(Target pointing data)
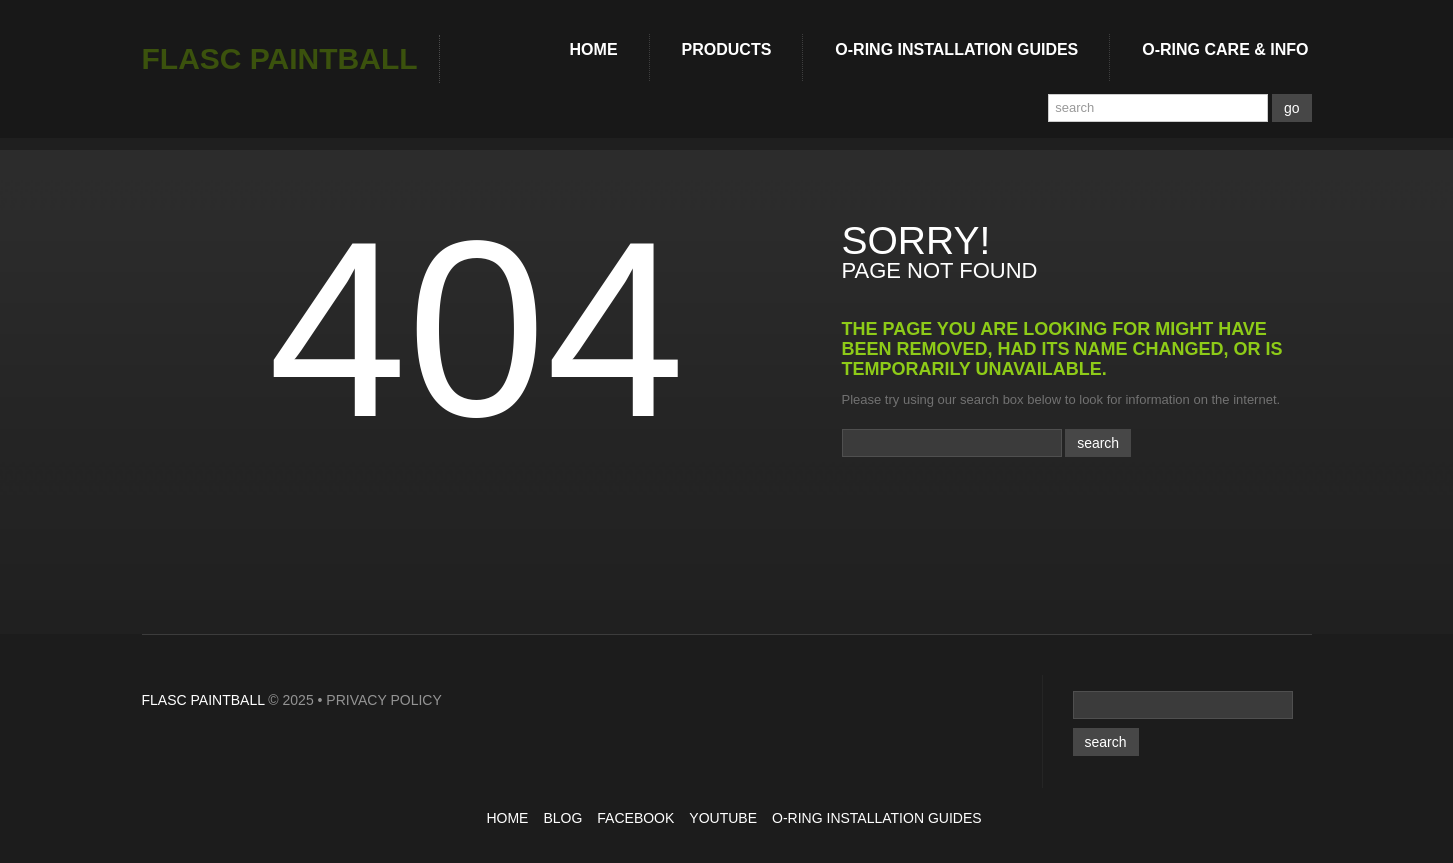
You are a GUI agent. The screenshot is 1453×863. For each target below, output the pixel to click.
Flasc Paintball (280, 58)
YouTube (723, 818)
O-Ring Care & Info (1225, 49)
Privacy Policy (383, 700)
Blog (562, 818)
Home (594, 49)
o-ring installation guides (956, 49)
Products (727, 49)
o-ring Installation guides (877, 818)
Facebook (635, 818)
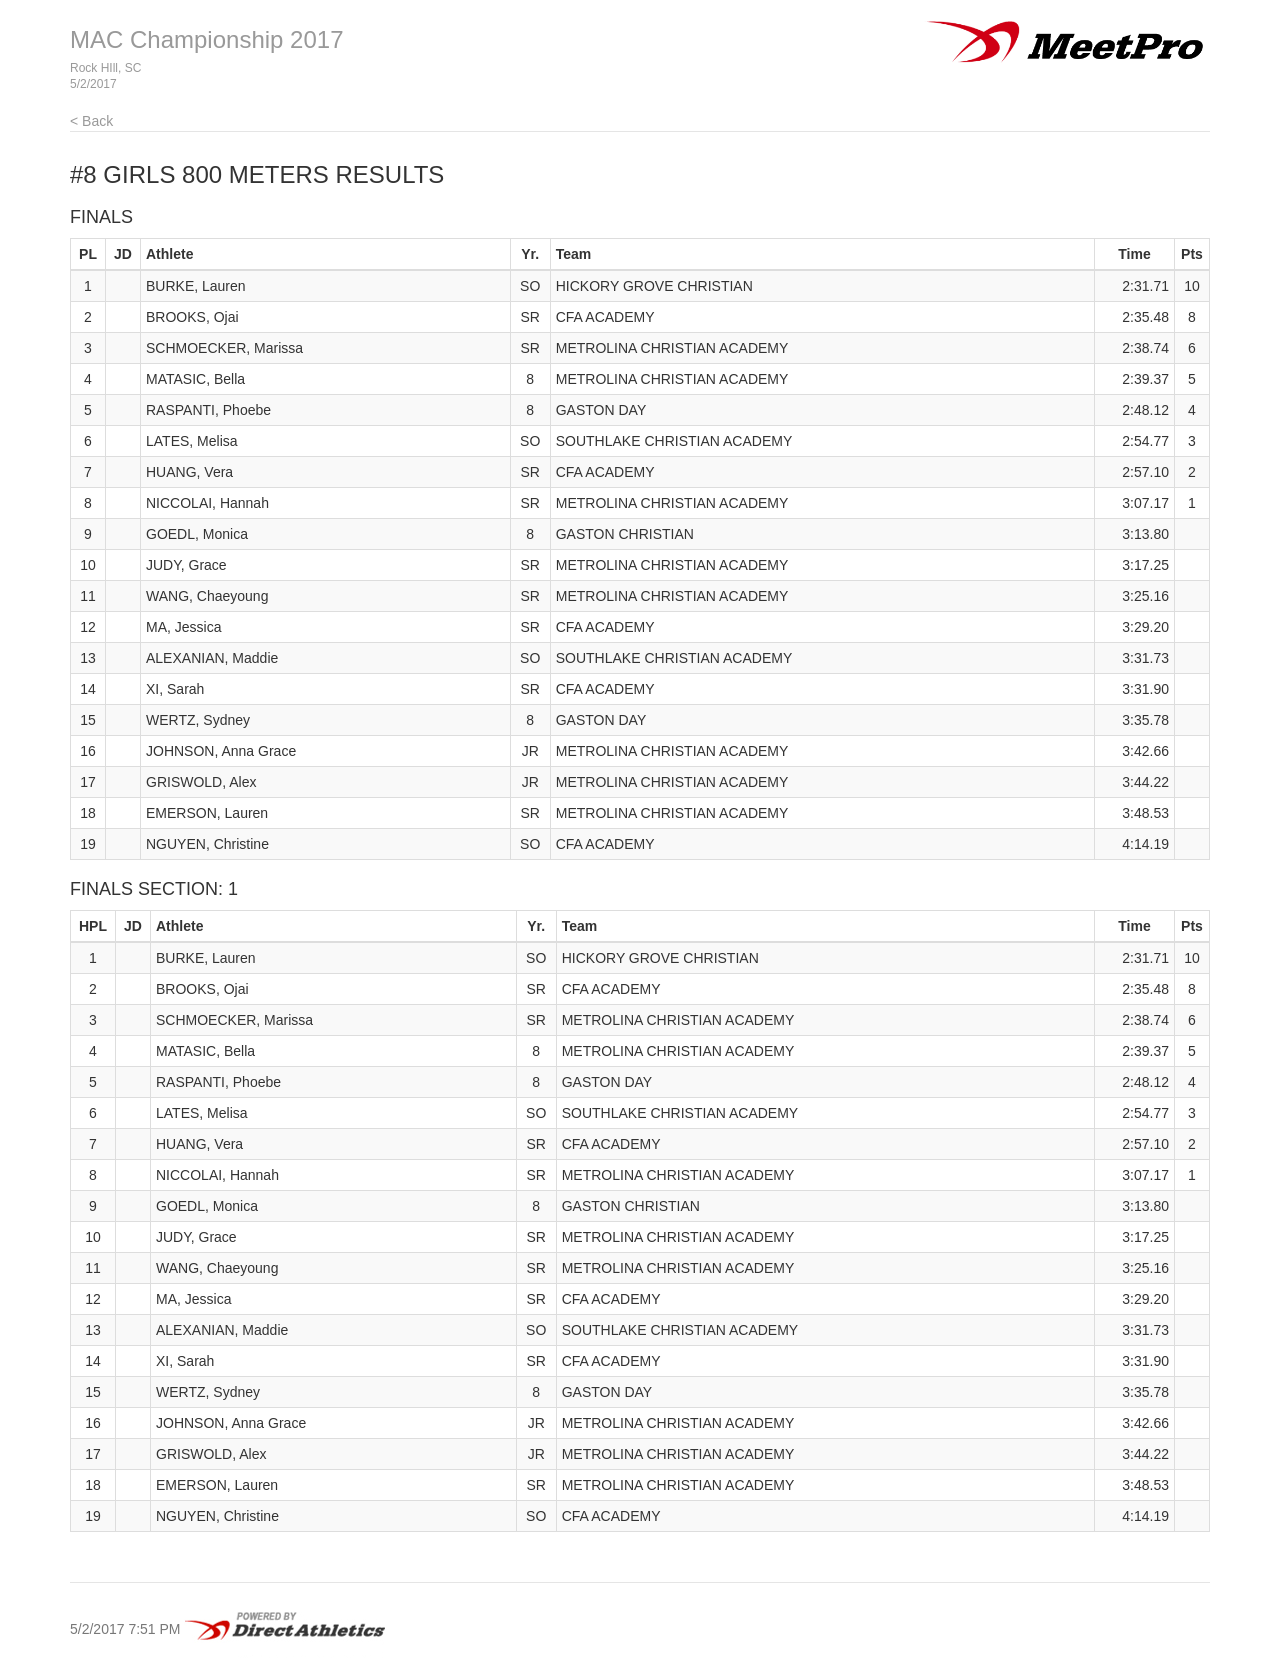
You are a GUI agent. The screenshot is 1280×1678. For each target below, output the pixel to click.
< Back (91, 121)
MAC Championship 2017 (206, 39)
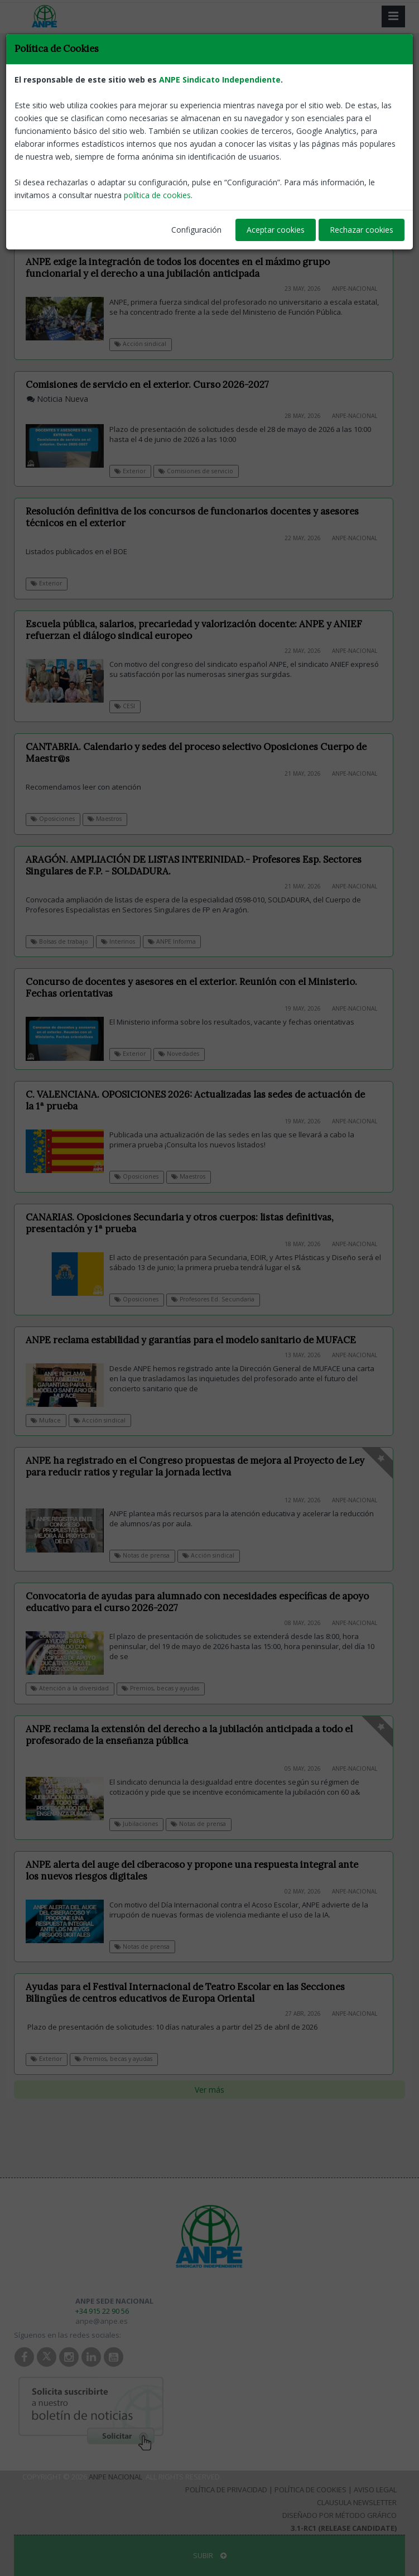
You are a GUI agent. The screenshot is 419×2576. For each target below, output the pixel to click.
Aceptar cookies (276, 229)
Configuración (196, 229)
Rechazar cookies (361, 229)
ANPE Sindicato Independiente (220, 79)
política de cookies (157, 195)
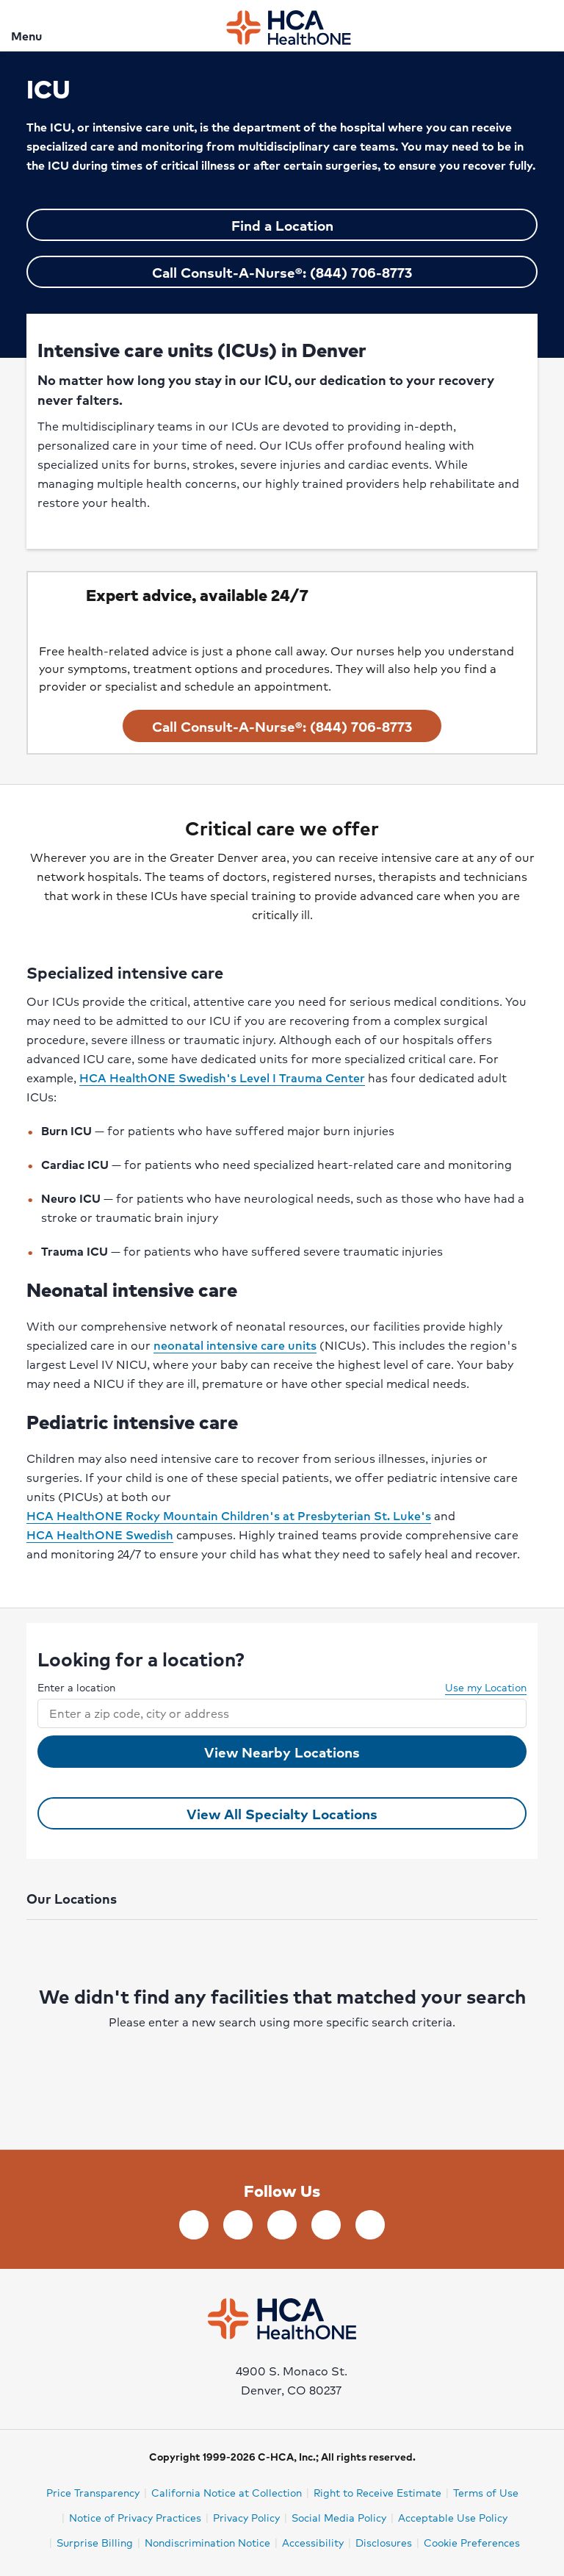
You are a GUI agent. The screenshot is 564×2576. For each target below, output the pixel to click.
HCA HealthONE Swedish (99, 1534)
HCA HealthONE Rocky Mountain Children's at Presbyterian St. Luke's (228, 1515)
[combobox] (269, 1713)
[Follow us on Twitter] (282, 2224)
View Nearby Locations (282, 1751)
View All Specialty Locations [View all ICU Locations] (282, 1813)
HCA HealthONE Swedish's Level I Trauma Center (222, 1077)
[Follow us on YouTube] (326, 2224)
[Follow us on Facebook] (194, 2224)
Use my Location (478, 1687)
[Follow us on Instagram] (370, 2224)
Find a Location (282, 225)
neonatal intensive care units (235, 1345)
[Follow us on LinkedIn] (238, 2224)
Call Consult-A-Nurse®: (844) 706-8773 (282, 272)
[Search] (544, 25)
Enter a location (76, 1687)
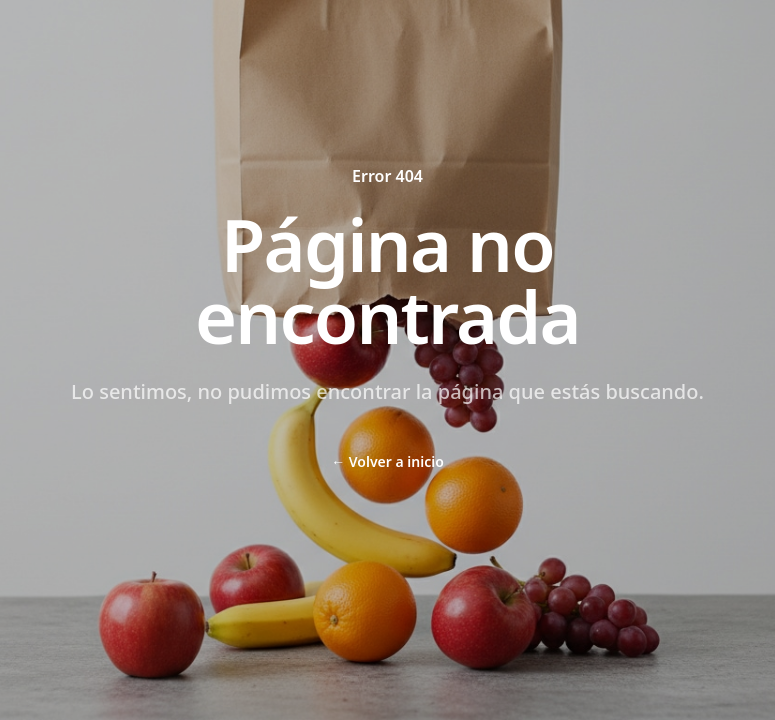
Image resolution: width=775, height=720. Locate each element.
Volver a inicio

Task requirements »
Which lines of the records contain the word "guides", with case counting? Show each of those lines in full.

Correct answer »
o-ring installation guides (956, 49)
o-ring Installation guides (877, 818)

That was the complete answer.